Guiñaba los ojos maliciosamente y reía como un fauno viejo, dándole con el codo a Rafael, que le escuchaba absorto.

– ¿Pero se queda aquí? – preguntó el joven. – ¿Acostumbrada a correr el mundo, le gusta este rincón?

– Nada se sabe de eso – contestó don Andrés; – ni el mismo Cupido pudo averiguarlo. Estará hasta que se canse. Y para aburrirse menos se ha traído la casa encima como el caracol.

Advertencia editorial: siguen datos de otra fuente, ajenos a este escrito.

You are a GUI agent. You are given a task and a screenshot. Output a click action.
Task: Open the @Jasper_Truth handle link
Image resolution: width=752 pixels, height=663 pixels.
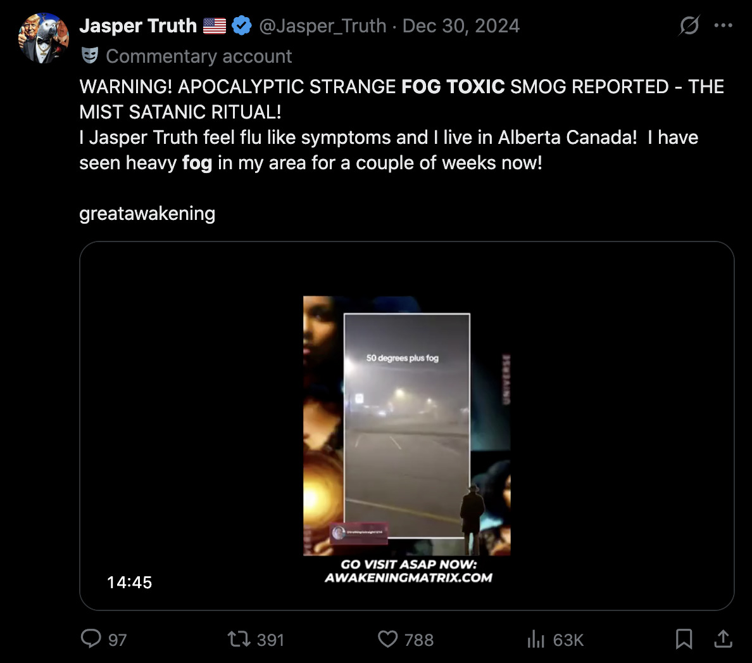(323, 26)
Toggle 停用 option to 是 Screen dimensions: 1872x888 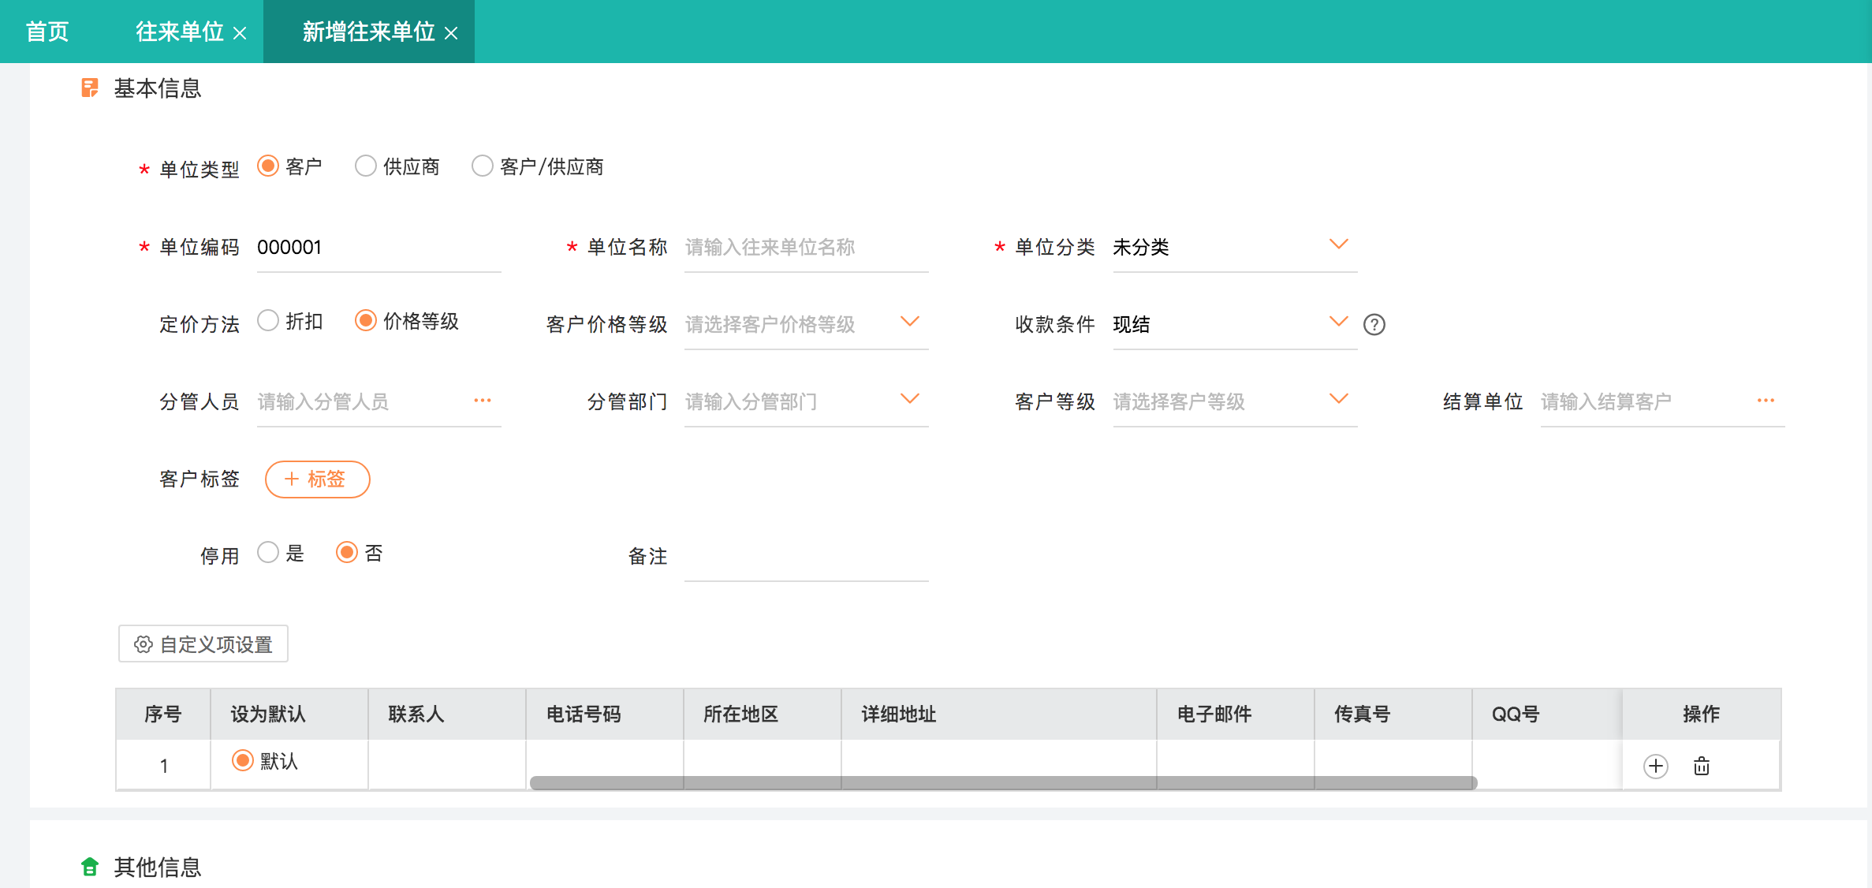tap(267, 551)
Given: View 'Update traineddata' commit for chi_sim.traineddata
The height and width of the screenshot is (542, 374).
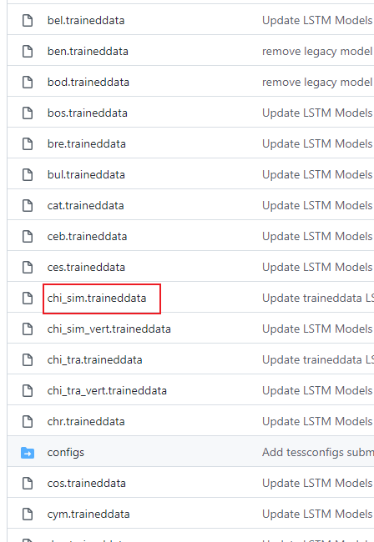Looking at the screenshot, I should [x=318, y=298].
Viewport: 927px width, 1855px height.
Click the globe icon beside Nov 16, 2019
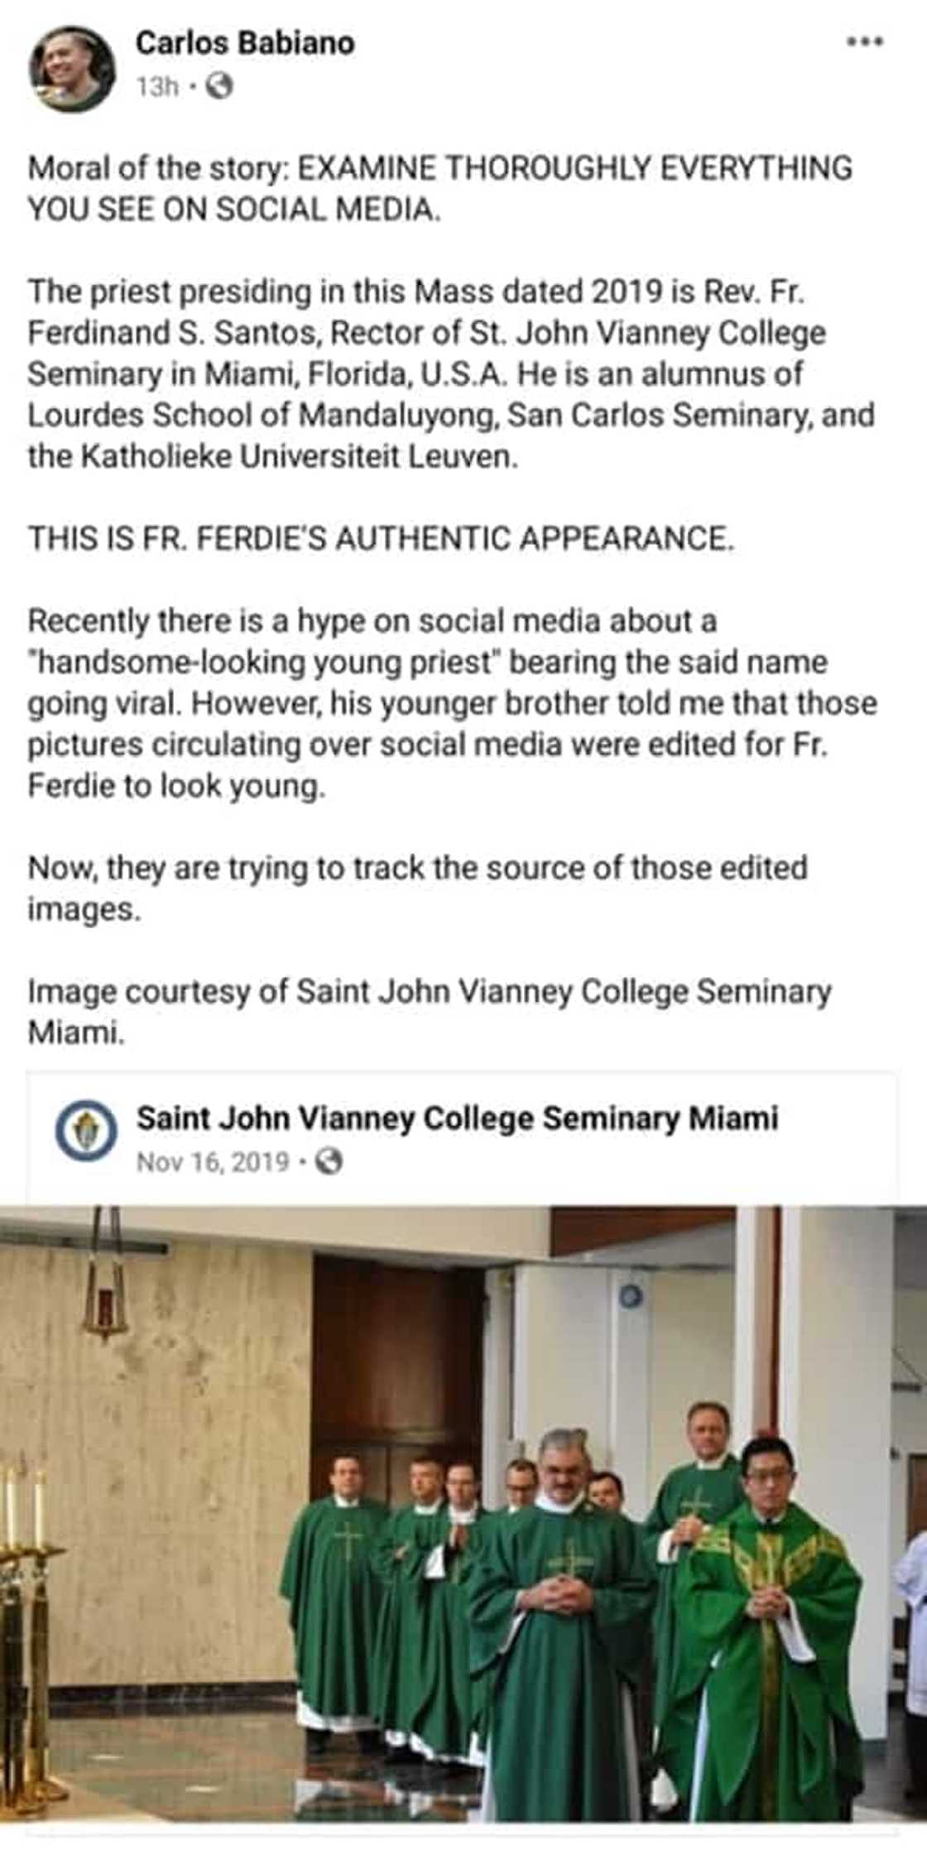point(329,1163)
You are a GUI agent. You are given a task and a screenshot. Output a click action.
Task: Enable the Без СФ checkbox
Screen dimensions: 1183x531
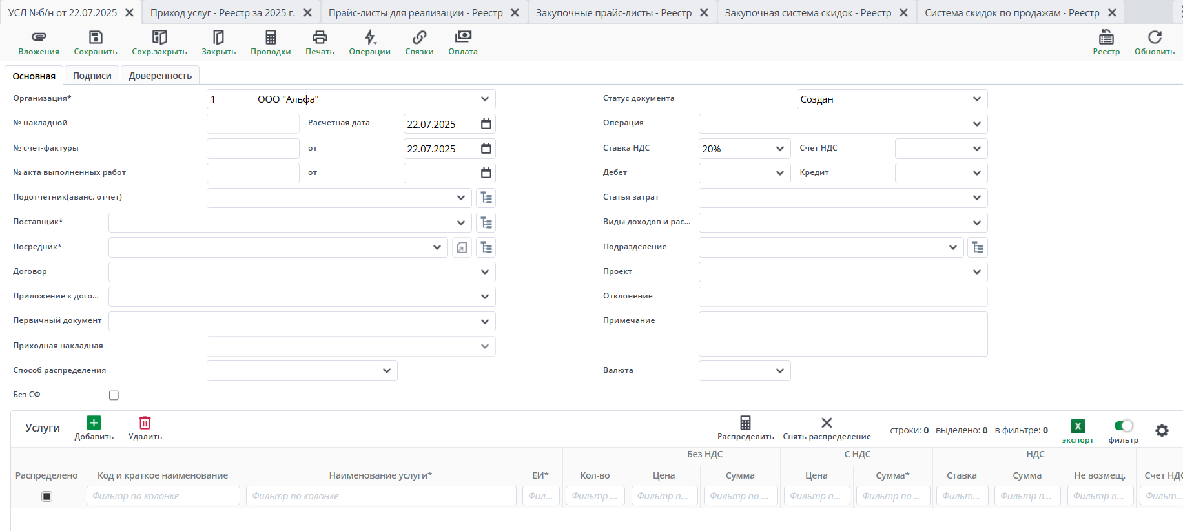click(114, 395)
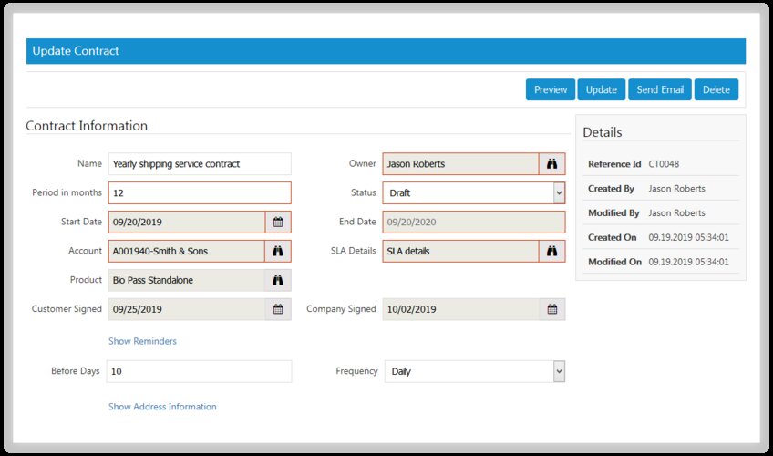Click the End Date field
Screen dimensions: 773x456
[x=473, y=222]
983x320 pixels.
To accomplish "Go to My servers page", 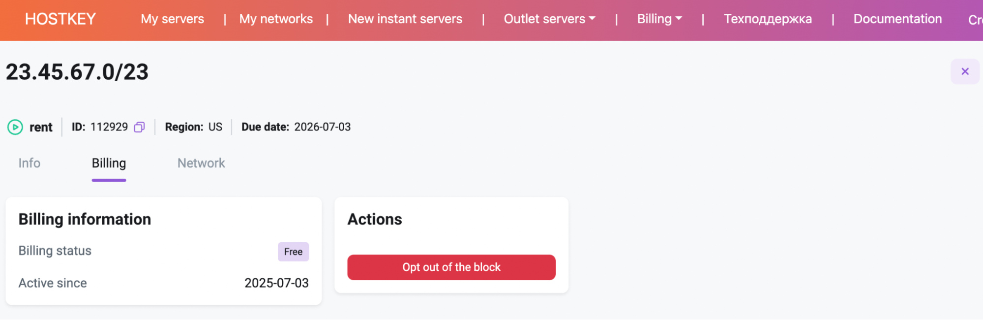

– Pues es fácil que se aburra pronto – dijo un amigo de Rafael. – ¡Si cree que aquí la van a admirar y mimar como en el extranjero!.. ¡La hija del doctor Moreno! ¡del médico descamisado, como le llama mi padre! ¿Han visto ustedes qué personajes?.. Y luego, ¡con una historia! Anoche se hablaba de su llegada en todas las casas decentes y no hubo señor que no prometiese abstenerse de todo trato con ella. Si cree que Alcira es como esas tierras donde se baila el can can y no hay vergüenza, se lleva chasco.